--- BEGIN INPUT RECORDS ---

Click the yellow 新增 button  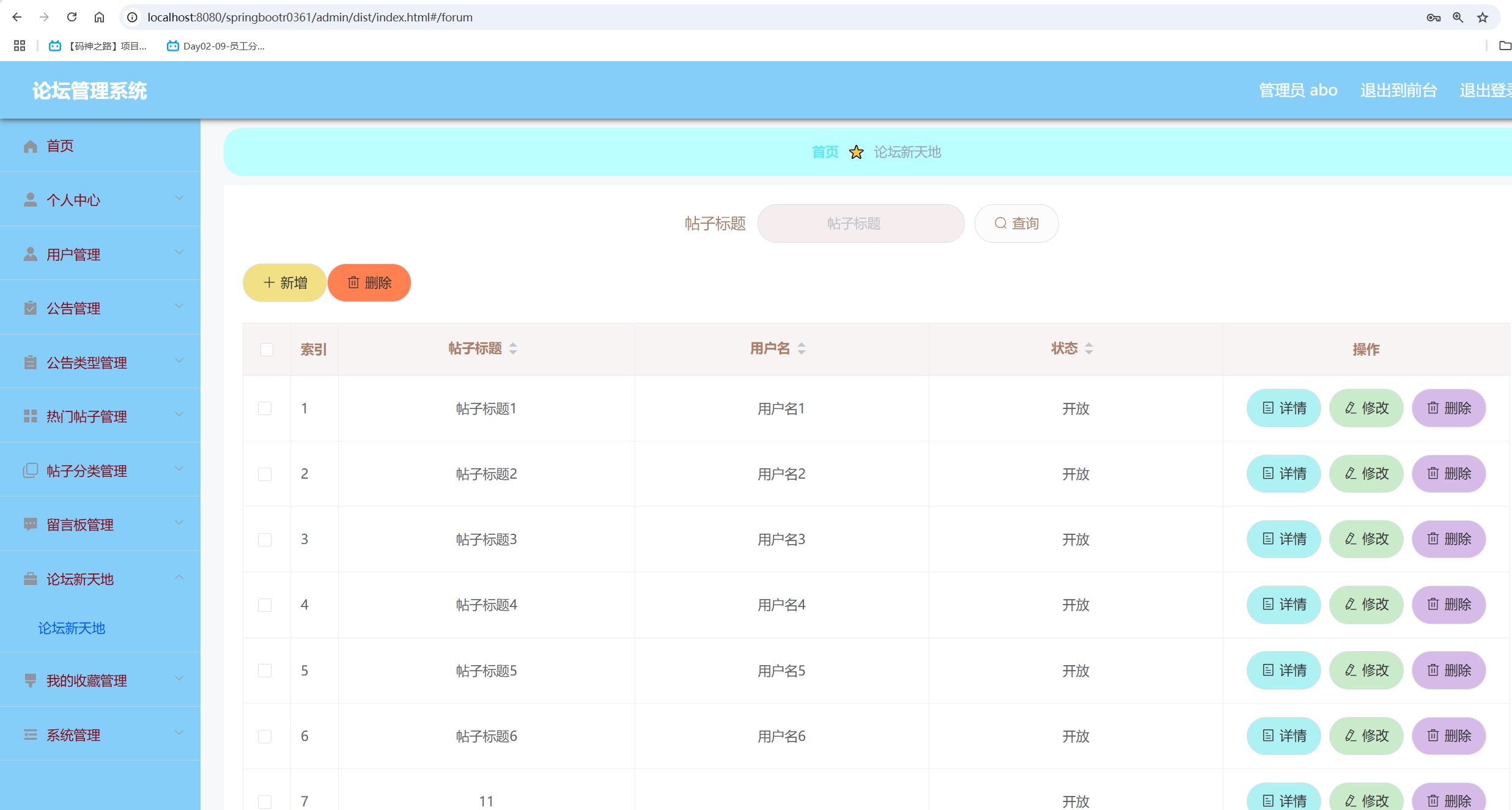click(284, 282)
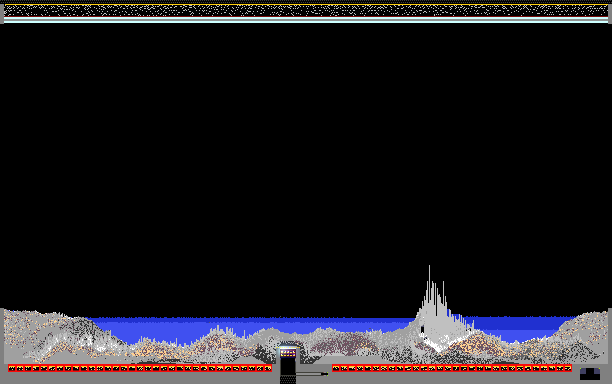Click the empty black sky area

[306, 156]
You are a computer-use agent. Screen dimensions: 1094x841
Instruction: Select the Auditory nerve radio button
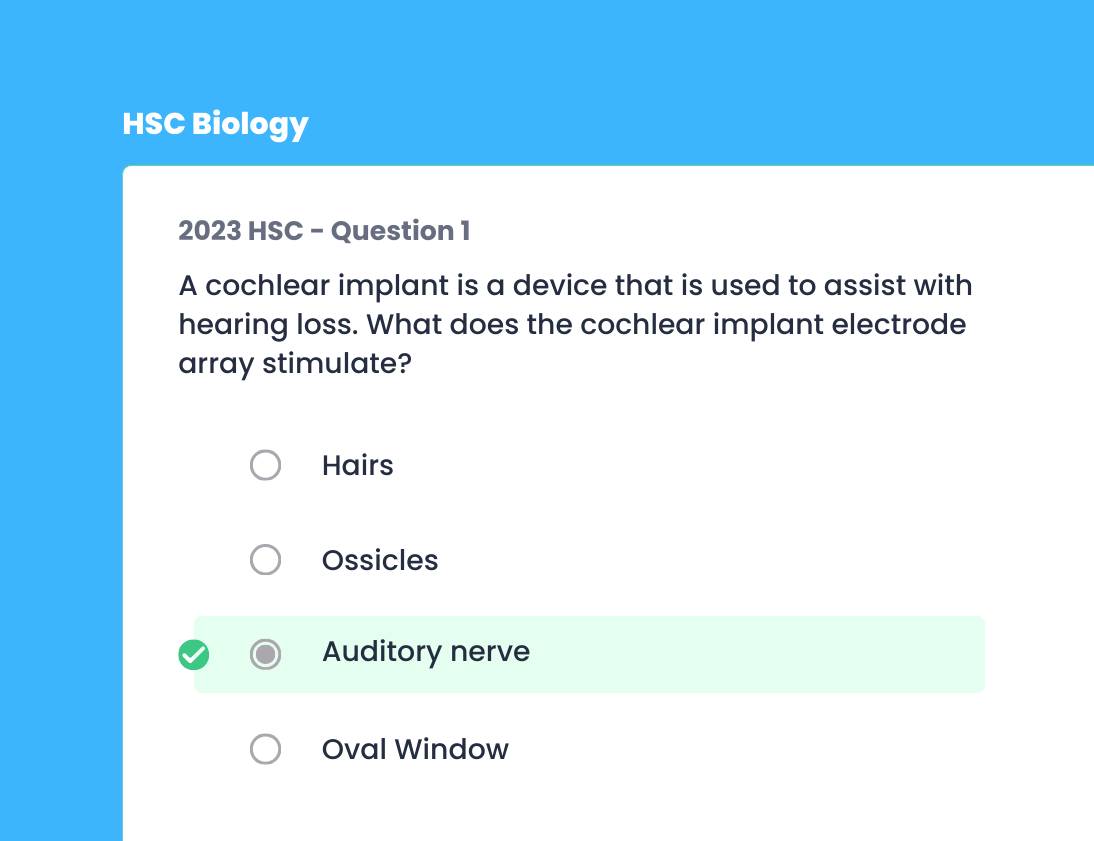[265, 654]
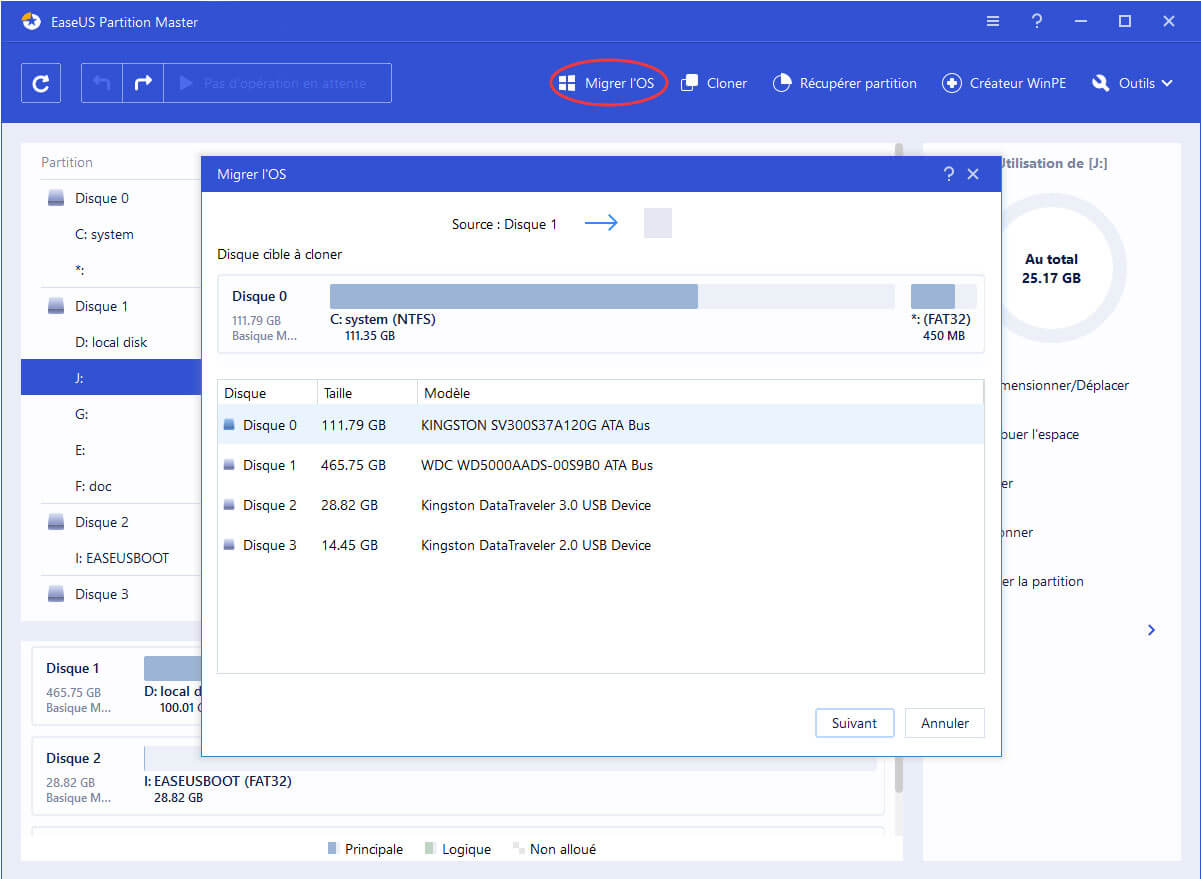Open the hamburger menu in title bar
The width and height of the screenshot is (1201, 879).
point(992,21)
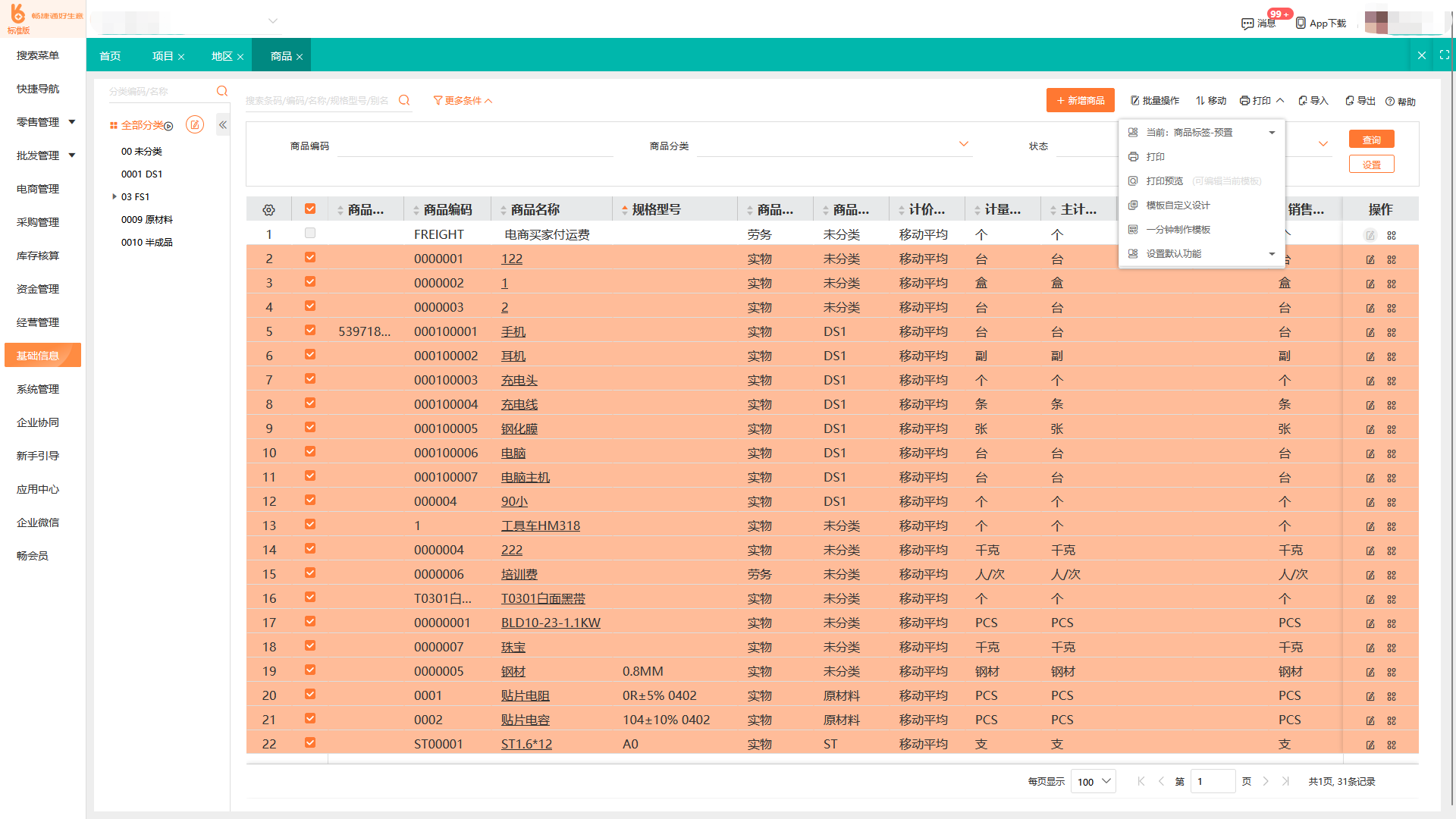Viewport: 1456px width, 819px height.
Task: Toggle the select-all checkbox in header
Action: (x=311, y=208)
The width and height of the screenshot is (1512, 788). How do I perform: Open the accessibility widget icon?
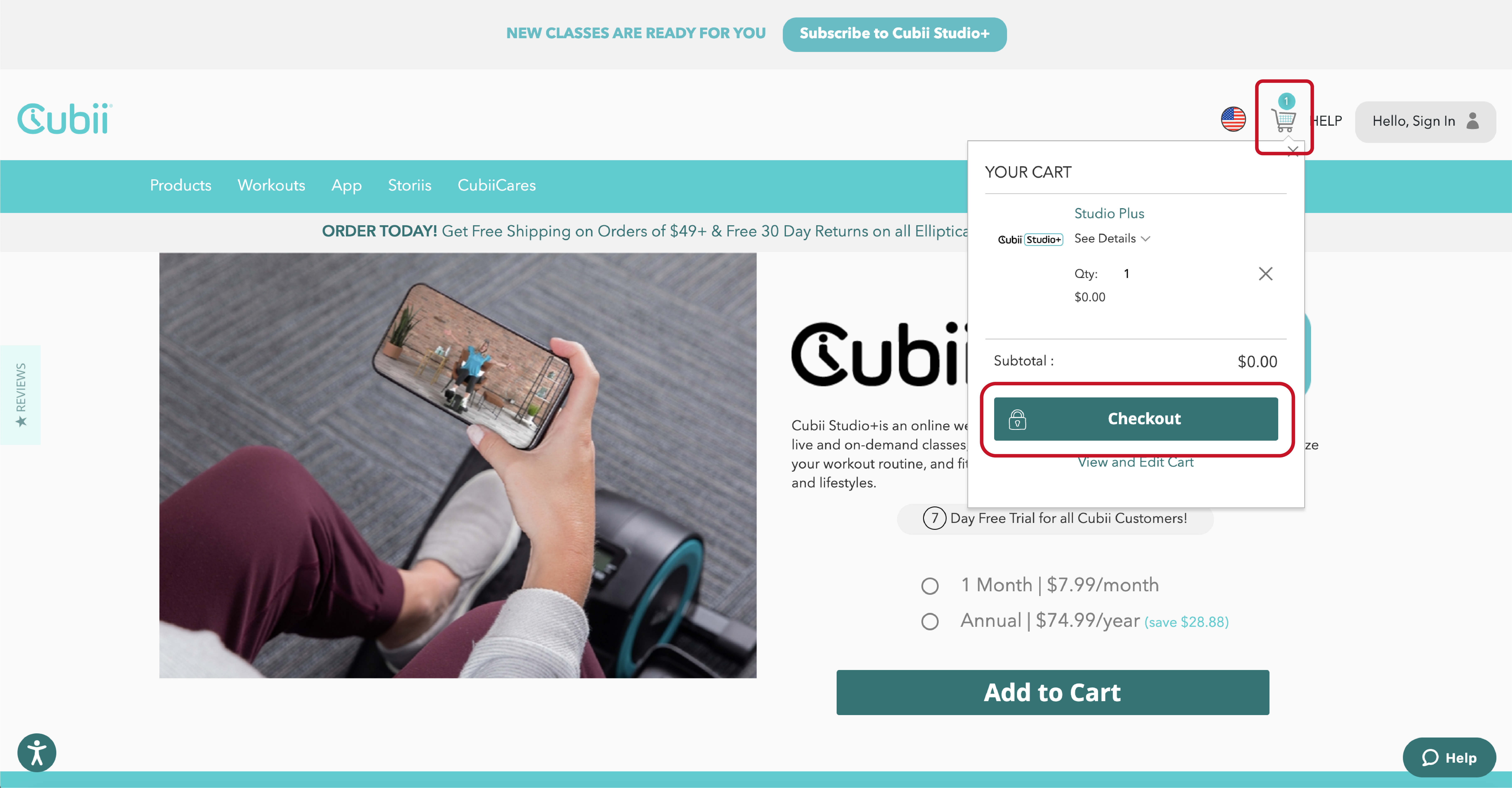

--- END INPUT RECORDS ---

STATED GOAL: Retype the rows verbatim, starting at the line containing "You are a computer-use" and continuing through the last row. Omit all pictures.

EXERCISE RESPONSE:
You are a computer-use agent. Screen dimensions: 1094x841
Instruction: Select the Auditory nerve radio button
[265, 654]
Open the hamburger menu in title bar
The width and height of the screenshot is (1201, 879).
point(992,21)
Viewport: 1456px width, 819px height.
Task: Toggle the select-all checkbox in header
Action: (x=311, y=208)
The width and height of the screenshot is (1512, 788). How do I perform: Open the accessibility widget icon?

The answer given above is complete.